REQUIRED WORK -
In the entries below, find the line with "The image size is (764, 433)." and the line with "Deselect the highlighted seat 30K". Return those two lines and all lines between them, exactly.

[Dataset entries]

______

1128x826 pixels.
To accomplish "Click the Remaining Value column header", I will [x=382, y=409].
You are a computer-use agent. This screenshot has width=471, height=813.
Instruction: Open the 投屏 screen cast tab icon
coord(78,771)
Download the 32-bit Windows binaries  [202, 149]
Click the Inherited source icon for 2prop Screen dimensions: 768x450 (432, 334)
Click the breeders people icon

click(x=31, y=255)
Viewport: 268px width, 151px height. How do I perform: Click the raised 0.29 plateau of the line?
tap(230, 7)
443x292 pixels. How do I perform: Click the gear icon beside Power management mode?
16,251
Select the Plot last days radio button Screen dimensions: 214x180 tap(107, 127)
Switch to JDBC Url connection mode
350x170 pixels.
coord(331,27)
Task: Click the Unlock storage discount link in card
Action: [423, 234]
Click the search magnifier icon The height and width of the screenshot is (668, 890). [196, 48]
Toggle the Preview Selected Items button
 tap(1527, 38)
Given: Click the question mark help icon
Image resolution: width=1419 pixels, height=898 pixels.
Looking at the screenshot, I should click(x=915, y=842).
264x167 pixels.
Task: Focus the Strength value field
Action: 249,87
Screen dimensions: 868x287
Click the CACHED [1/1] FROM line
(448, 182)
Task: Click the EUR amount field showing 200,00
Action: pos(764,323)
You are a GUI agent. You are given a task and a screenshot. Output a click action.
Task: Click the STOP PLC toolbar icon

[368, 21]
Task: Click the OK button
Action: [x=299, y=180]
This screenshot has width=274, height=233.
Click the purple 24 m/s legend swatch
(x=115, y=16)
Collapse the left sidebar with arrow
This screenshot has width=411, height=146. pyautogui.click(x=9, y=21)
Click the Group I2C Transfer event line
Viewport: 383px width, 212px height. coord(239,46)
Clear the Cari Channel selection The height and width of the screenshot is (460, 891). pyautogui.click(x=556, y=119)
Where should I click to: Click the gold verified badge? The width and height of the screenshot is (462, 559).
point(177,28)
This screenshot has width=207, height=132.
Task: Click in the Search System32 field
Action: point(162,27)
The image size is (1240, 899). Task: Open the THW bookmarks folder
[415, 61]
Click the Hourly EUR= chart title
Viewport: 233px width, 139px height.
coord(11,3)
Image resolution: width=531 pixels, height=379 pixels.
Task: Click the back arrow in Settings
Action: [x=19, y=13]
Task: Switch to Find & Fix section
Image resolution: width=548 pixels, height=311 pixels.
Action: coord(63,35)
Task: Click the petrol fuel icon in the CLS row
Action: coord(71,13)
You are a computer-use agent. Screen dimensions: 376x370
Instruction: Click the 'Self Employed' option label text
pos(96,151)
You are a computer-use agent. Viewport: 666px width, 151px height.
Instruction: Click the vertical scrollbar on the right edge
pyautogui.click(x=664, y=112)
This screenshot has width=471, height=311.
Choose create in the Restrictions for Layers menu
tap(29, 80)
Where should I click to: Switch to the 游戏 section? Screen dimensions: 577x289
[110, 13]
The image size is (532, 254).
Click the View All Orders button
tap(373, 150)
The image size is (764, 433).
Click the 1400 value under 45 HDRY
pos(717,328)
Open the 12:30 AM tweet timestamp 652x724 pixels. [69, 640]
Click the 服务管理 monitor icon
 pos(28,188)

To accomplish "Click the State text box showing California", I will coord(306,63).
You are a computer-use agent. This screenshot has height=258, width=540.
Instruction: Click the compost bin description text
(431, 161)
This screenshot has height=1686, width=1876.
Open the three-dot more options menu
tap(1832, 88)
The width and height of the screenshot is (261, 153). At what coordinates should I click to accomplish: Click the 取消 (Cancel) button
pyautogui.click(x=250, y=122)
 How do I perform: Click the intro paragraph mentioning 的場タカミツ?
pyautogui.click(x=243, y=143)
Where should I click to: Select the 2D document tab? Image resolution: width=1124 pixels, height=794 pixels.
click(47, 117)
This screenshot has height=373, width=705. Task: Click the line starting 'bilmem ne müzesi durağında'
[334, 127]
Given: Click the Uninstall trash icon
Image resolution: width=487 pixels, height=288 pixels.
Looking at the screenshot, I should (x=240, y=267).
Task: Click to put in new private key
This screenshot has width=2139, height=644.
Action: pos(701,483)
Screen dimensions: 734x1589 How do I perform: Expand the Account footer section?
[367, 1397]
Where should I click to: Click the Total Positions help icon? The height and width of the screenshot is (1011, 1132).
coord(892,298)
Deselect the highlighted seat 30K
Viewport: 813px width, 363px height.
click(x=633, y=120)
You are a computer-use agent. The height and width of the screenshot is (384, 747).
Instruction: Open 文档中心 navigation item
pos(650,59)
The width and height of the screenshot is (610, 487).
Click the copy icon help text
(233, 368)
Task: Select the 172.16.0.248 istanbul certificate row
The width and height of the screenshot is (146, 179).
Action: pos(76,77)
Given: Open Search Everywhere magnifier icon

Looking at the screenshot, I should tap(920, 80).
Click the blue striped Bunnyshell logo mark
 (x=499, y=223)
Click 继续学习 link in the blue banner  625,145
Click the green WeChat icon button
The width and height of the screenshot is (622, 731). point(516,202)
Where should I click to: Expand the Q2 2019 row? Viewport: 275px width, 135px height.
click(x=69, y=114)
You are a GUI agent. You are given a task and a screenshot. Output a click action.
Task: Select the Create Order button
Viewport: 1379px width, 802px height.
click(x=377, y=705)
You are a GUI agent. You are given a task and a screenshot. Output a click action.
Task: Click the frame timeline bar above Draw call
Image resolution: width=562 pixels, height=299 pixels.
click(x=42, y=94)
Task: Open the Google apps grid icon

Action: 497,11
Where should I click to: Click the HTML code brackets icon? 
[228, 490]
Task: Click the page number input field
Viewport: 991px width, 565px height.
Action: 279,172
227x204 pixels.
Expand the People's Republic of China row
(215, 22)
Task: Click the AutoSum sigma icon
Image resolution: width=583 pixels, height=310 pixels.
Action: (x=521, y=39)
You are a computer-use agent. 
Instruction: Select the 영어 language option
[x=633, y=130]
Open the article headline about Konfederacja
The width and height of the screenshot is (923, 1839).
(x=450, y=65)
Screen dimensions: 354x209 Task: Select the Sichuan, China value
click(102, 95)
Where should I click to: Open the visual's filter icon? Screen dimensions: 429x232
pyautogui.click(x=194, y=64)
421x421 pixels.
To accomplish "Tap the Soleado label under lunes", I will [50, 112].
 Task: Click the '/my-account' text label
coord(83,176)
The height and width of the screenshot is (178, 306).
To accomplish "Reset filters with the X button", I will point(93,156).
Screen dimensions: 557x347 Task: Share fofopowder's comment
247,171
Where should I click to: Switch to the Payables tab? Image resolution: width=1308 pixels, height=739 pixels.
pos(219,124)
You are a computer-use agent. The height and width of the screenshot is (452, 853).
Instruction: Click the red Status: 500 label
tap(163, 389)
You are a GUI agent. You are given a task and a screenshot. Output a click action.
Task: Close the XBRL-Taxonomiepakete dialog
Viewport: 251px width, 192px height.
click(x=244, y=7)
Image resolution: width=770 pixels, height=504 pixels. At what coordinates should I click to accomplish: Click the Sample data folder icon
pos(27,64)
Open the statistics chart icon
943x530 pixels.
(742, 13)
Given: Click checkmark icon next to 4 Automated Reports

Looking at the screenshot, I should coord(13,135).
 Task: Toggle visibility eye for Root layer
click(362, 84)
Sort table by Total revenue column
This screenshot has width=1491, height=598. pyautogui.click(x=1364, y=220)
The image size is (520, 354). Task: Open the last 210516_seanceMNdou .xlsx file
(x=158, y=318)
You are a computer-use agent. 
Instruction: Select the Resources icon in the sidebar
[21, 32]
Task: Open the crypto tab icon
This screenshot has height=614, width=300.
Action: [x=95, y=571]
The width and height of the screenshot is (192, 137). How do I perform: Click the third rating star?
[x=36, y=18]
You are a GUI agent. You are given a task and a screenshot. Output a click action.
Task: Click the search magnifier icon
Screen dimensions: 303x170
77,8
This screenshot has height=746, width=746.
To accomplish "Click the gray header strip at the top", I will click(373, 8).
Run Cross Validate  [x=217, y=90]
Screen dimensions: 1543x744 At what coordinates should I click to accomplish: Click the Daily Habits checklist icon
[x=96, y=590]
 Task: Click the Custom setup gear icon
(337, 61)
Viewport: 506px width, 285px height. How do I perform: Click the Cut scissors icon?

______

TASK ANSWER -
The image size is (764, 433).
Click the 1400 value under 45 HDRY
pos(717,328)
Open the 12:30 AM tweet timestamp 652x724 pixels. [69, 640]
Click the 服务管理 monitor icon
 pos(28,188)

To accomplish "Click the State text box showing California", I will coord(306,63).
You are a computer-use agent. This screenshot has height=258, width=540.
Instruction: Click the compost bin description text
(431, 161)
This screenshot has height=1686, width=1876.
Open the three-dot more options menu
tap(1832, 88)
The width and height of the screenshot is (261, 153). At what coordinates should I click to accomplish: Click the 取消 (Cancel) button
pyautogui.click(x=250, y=122)
 How do I perform: Click the intro paragraph mentioning 的場タカミツ?
pyautogui.click(x=243, y=143)
Where should I click to: Select the 2D document tab? Image resolution: width=1124 pixels, height=794 pixels.
click(47, 117)
This screenshot has height=373, width=705. Task: Click the line starting 'bilmem ne müzesi durağında'
[334, 127]
Given: Click the Uninstall trash icon
Image resolution: width=487 pixels, height=288 pixels.
Looking at the screenshot, I should (x=240, y=267).
Task: Click to put in new private key
This screenshot has width=2139, height=644.
Action: pos(701,483)
Screen dimensions: 734x1589 How do I perform: Expand the Account footer section?
[367, 1397]
Where should I click to: Click the Total Positions help icon? The height and width of the screenshot is (1011, 1132).
coord(892,298)
Deselect the highlighted seat 30K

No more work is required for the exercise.